Will you retype all of the following material word for word, keeping every line and character unchanged?

RECORDS PROVIDED >>
○ ○ ○ ○

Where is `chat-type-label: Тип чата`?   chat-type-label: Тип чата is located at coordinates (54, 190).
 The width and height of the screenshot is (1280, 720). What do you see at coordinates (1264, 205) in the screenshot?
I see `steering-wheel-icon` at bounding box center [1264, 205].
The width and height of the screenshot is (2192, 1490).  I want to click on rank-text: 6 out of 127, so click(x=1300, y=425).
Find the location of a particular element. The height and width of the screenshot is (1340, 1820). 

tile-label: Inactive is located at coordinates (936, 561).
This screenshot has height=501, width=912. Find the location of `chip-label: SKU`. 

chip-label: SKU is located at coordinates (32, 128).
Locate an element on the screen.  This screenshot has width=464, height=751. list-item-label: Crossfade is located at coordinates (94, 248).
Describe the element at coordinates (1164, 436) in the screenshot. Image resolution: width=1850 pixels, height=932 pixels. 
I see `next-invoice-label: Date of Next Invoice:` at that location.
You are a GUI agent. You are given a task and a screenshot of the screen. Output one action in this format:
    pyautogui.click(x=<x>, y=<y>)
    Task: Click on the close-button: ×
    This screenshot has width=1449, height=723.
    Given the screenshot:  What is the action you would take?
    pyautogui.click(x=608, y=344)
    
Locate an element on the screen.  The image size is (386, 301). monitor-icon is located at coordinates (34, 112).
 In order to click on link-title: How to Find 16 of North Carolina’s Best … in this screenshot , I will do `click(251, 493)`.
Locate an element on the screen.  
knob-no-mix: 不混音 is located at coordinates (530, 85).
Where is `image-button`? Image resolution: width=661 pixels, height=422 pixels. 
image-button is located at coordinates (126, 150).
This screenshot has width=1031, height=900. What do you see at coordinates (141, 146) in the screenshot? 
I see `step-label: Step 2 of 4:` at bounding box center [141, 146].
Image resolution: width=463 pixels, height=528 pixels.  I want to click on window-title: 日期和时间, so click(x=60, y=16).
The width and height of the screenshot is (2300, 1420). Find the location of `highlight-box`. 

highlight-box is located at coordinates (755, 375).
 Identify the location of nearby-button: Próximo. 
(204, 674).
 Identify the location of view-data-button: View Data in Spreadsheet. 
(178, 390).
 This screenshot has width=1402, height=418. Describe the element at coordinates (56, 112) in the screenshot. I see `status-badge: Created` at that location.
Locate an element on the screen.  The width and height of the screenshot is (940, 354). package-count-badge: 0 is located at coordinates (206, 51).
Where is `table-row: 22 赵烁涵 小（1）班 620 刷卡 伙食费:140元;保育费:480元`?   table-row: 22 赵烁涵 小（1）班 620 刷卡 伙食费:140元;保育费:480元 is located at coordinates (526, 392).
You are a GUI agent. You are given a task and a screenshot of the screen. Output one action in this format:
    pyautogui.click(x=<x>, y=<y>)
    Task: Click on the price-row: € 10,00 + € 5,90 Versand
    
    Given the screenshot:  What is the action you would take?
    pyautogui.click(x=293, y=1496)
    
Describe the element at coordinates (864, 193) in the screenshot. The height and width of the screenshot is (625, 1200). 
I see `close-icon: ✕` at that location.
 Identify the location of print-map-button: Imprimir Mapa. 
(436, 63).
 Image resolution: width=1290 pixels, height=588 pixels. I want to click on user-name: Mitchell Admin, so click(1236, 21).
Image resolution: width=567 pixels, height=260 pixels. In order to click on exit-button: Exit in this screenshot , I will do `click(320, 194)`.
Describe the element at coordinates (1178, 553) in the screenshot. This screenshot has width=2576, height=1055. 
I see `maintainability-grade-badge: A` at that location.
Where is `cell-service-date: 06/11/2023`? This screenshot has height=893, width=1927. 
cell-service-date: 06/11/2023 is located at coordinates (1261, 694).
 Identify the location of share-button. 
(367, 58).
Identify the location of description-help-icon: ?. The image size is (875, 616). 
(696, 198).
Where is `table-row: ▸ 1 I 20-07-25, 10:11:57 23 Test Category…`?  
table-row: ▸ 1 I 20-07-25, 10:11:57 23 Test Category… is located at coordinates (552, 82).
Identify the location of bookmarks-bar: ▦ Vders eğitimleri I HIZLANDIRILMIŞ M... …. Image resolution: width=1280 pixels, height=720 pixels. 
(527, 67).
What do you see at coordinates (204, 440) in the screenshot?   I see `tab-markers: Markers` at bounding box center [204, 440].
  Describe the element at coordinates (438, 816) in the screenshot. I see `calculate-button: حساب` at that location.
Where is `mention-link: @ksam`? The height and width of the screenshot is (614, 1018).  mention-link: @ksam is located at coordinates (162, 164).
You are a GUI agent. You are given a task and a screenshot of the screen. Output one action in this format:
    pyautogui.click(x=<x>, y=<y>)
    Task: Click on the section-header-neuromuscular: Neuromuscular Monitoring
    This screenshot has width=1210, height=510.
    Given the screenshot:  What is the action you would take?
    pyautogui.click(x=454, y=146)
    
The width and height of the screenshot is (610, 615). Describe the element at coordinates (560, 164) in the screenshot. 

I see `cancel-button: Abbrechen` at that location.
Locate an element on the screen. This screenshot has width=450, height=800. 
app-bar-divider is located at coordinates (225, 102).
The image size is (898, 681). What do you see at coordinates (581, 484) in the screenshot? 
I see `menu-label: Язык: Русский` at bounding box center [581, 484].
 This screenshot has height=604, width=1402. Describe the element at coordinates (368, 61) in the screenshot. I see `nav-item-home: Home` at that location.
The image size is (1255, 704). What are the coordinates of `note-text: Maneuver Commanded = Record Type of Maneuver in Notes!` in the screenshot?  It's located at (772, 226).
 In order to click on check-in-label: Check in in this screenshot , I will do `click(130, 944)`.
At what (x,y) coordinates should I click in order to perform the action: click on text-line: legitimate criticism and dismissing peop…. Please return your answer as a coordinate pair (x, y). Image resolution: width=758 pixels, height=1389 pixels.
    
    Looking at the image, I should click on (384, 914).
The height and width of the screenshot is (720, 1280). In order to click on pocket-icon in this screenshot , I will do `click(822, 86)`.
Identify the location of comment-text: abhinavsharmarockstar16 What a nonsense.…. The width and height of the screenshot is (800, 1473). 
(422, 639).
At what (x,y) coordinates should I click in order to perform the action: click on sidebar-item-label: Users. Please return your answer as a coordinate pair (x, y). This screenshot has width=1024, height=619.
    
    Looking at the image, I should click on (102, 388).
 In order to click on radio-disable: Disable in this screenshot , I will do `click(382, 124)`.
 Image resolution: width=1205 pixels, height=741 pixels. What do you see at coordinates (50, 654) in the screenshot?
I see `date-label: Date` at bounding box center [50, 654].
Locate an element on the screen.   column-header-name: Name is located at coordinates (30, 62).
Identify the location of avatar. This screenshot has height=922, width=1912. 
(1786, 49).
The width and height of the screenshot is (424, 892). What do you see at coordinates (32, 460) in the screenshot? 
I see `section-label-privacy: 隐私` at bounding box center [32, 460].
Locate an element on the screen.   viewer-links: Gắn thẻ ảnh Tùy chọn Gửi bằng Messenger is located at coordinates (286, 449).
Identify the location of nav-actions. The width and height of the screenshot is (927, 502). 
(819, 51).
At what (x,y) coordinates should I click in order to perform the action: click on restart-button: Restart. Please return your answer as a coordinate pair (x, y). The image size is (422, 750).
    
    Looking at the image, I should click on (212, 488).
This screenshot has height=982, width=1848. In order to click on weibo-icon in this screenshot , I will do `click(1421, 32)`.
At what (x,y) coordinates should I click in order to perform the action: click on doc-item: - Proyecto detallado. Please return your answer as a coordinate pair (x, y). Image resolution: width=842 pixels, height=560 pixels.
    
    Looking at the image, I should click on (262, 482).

○ ○ ○ ○

ANSWER SPACE >>
Where is `chat-type-label: Тип чата`?   chat-type-label: Тип чата is located at coordinates (54, 190).
 The width and height of the screenshot is (1280, 720). What do you see at coordinates (1264, 205) in the screenshot?
I see `steering-wheel-icon` at bounding box center [1264, 205].
The width and height of the screenshot is (2192, 1490).  I want to click on rank-text: 6 out of 127, so click(x=1300, y=425).
Find the location of a particular element. The height and width of the screenshot is (1340, 1820). 

tile-label: Inactive is located at coordinates (936, 561).
This screenshot has height=501, width=912. Find the location of `chip-label: SKU`. 

chip-label: SKU is located at coordinates (32, 128).
Locate an element on the screen.  This screenshot has width=464, height=751. list-item-label: Crossfade is located at coordinates (94, 248).
Describe the element at coordinates (1164, 436) in the screenshot. Image resolution: width=1850 pixels, height=932 pixels. 
I see `next-invoice-label: Date of Next Invoice:` at that location.
You are a GUI agent. You are given a task and a screenshot of the screen. Output one action in this format:
    pyautogui.click(x=<x>, y=<y>)
    Task: Click on the close-button: ×
    This screenshot has width=1449, height=723.
    Given the screenshot:  What is the action you would take?
    pyautogui.click(x=608, y=344)
    
Locate an element on the screen.  The image size is (386, 301). monitor-icon is located at coordinates (34, 112).
 In order to click on link-title: How to Find 16 of North Carolina’s Best … in this screenshot , I will do `click(251, 493)`.
Locate an element on the screen.  
knob-no-mix: 不混音 is located at coordinates (530, 85).
Where is `image-button`? Image resolution: width=661 pixels, height=422 pixels. 
image-button is located at coordinates (126, 150).
This screenshot has width=1031, height=900. What do you see at coordinates (141, 146) in the screenshot? 
I see `step-label: Step 2 of 4:` at bounding box center [141, 146].
Image resolution: width=463 pixels, height=528 pixels.  I want to click on window-title: 日期和时间, so click(x=60, y=16).
The width and height of the screenshot is (2300, 1420). Find the location of `highlight-box`. 

highlight-box is located at coordinates (755, 375).
 Identify the location of nearby-button: Próximo. 
(204, 674).
 Identify the location of view-data-button: View Data in Spreadsheet. 
(178, 390).
 This screenshot has width=1402, height=418. Describe the element at coordinates (56, 112) in the screenshot. I see `status-badge: Created` at that location.
Locate an element on the screen.  The width and height of the screenshot is (940, 354). package-count-badge: 0 is located at coordinates (206, 51).
Where is `table-row: 22 赵烁涵 小（1）班 620 刷卡 伙食费:140元;保育费:480元`?   table-row: 22 赵烁涵 小（1）班 620 刷卡 伙食费:140元;保育费:480元 is located at coordinates (526, 392).
You are a GUI agent. You are given a task and a screenshot of the screen. Output one action in this format:
    pyautogui.click(x=<x>, y=<y>)
    Task: Click on the price-row: € 10,00 + € 5,90 Versand
    
    Given the screenshot:  What is the action you would take?
    pyautogui.click(x=293, y=1496)
    
Describe the element at coordinates (864, 193) in the screenshot. The height and width of the screenshot is (625, 1200). 
I see `close-icon: ✕` at that location.
 Identify the location of print-map-button: Imprimir Mapa. 
(436, 63).
 Image resolution: width=1290 pixels, height=588 pixels. I want to click on user-name: Mitchell Admin, so click(1236, 21).
Image resolution: width=567 pixels, height=260 pixels. In order to click on exit-button: Exit in this screenshot , I will do `click(320, 194)`.
Describe the element at coordinates (1178, 553) in the screenshot. This screenshot has width=2576, height=1055. 
I see `maintainability-grade-badge: A` at that location.
Where is `cell-service-date: 06/11/2023`? This screenshot has height=893, width=1927. 
cell-service-date: 06/11/2023 is located at coordinates (1261, 694).
 Identify the location of share-button. 
(367, 58).
Identify the location of description-help-icon: ?. The image size is (875, 616). 
(696, 198).
Where is `table-row: ▸ 1 I 20-07-25, 10:11:57 23 Test Category…`?  
table-row: ▸ 1 I 20-07-25, 10:11:57 23 Test Category… is located at coordinates (552, 82).
Identify the location of bookmarks-bar: ▦ Vders eğitimleri I HIZLANDIRILMIŞ M... …. Image resolution: width=1280 pixels, height=720 pixels. 
(527, 67).
What do you see at coordinates (204, 440) in the screenshot?   I see `tab-markers: Markers` at bounding box center [204, 440].
  Describe the element at coordinates (438, 816) in the screenshot. I see `calculate-button: حساب` at that location.
Where is `mention-link: @ksam`? The height and width of the screenshot is (614, 1018).  mention-link: @ksam is located at coordinates (162, 164).
You are a GUI agent. You are given a task and a screenshot of the screen. Output one action in this format:
    pyautogui.click(x=<x>, y=<y>)
    Task: Click on the section-header-neuromuscular: Neuromuscular Monitoring
    This screenshot has width=1210, height=510.
    Given the screenshot:  What is the action you would take?
    pyautogui.click(x=454, y=146)
    
The width and height of the screenshot is (610, 615). Describe the element at coordinates (560, 164) in the screenshot. 

I see `cancel-button: Abbrechen` at that location.
Locate an element on the screen. This screenshot has width=450, height=800. 
app-bar-divider is located at coordinates (225, 102).
The image size is (898, 681). What do you see at coordinates (581, 484) in the screenshot? 
I see `menu-label: Язык: Русский` at bounding box center [581, 484].
 This screenshot has height=604, width=1402. Describe the element at coordinates (368, 61) in the screenshot. I see `nav-item-home: Home` at that location.
The image size is (1255, 704). What are the coordinates of `note-text: Maneuver Commanded = Record Type of Maneuver in Notes!` in the screenshot?  It's located at (772, 226).
 In order to click on check-in-label: Check in in this screenshot , I will do `click(130, 944)`.
At what (x,y) coordinates should I click in order to perform the action: click on text-line: legitimate criticism and dismissing peop…. Please return your answer as a coordinate pair (x, y). Image resolution: width=758 pixels, height=1389 pixels.
    
    Looking at the image, I should click on (384, 914).
The height and width of the screenshot is (720, 1280). In order to click on pocket-icon in this screenshot , I will do `click(822, 86)`.
Identify the location of comment-text: abhinavsharmarockstar16 What a nonsense.…. The width and height of the screenshot is (800, 1473). 
(422, 639).
At what (x,y) coordinates should I click in order to perform the action: click on sidebar-item-label: Users. Please return your answer as a coordinate pair (x, y). This screenshot has width=1024, height=619.
    
    Looking at the image, I should click on (102, 388).
 In order to click on radio-disable: Disable in this screenshot , I will do `click(382, 124)`.
 Image resolution: width=1205 pixels, height=741 pixels. What do you see at coordinates (50, 654) in the screenshot?
I see `date-label: Date` at bounding box center [50, 654].
Locate an element on the screen.   column-header-name: Name is located at coordinates (30, 62).
Identify the location of avatar. This screenshot has height=922, width=1912. 
(1786, 49).
The width and height of the screenshot is (424, 892). What do you see at coordinates (32, 460) in the screenshot? 
I see `section-label-privacy: 隐私` at bounding box center [32, 460].
Locate an element on the screen.   viewer-links: Gắn thẻ ảnh Tùy chọn Gửi bằng Messenger is located at coordinates (286, 449).
Identify the location of nav-actions. The width and height of the screenshot is (927, 502). 
(819, 51).
At what (x,y) coordinates should I click in order to perform the action: click on restart-button: Restart. Please return your answer as a coordinate pair (x, y). The image size is (422, 750).
    
    Looking at the image, I should click on (212, 488).
This screenshot has height=982, width=1848. In order to click on weibo-icon in this screenshot , I will do `click(1421, 32)`.
At what (x,y) coordinates should I click in order to perform the action: click on doc-item: - Proyecto detallado. Please return your answer as a coordinate pair (x, y). Image resolution: width=842 pixels, height=560 pixels.
    
    Looking at the image, I should click on (262, 482).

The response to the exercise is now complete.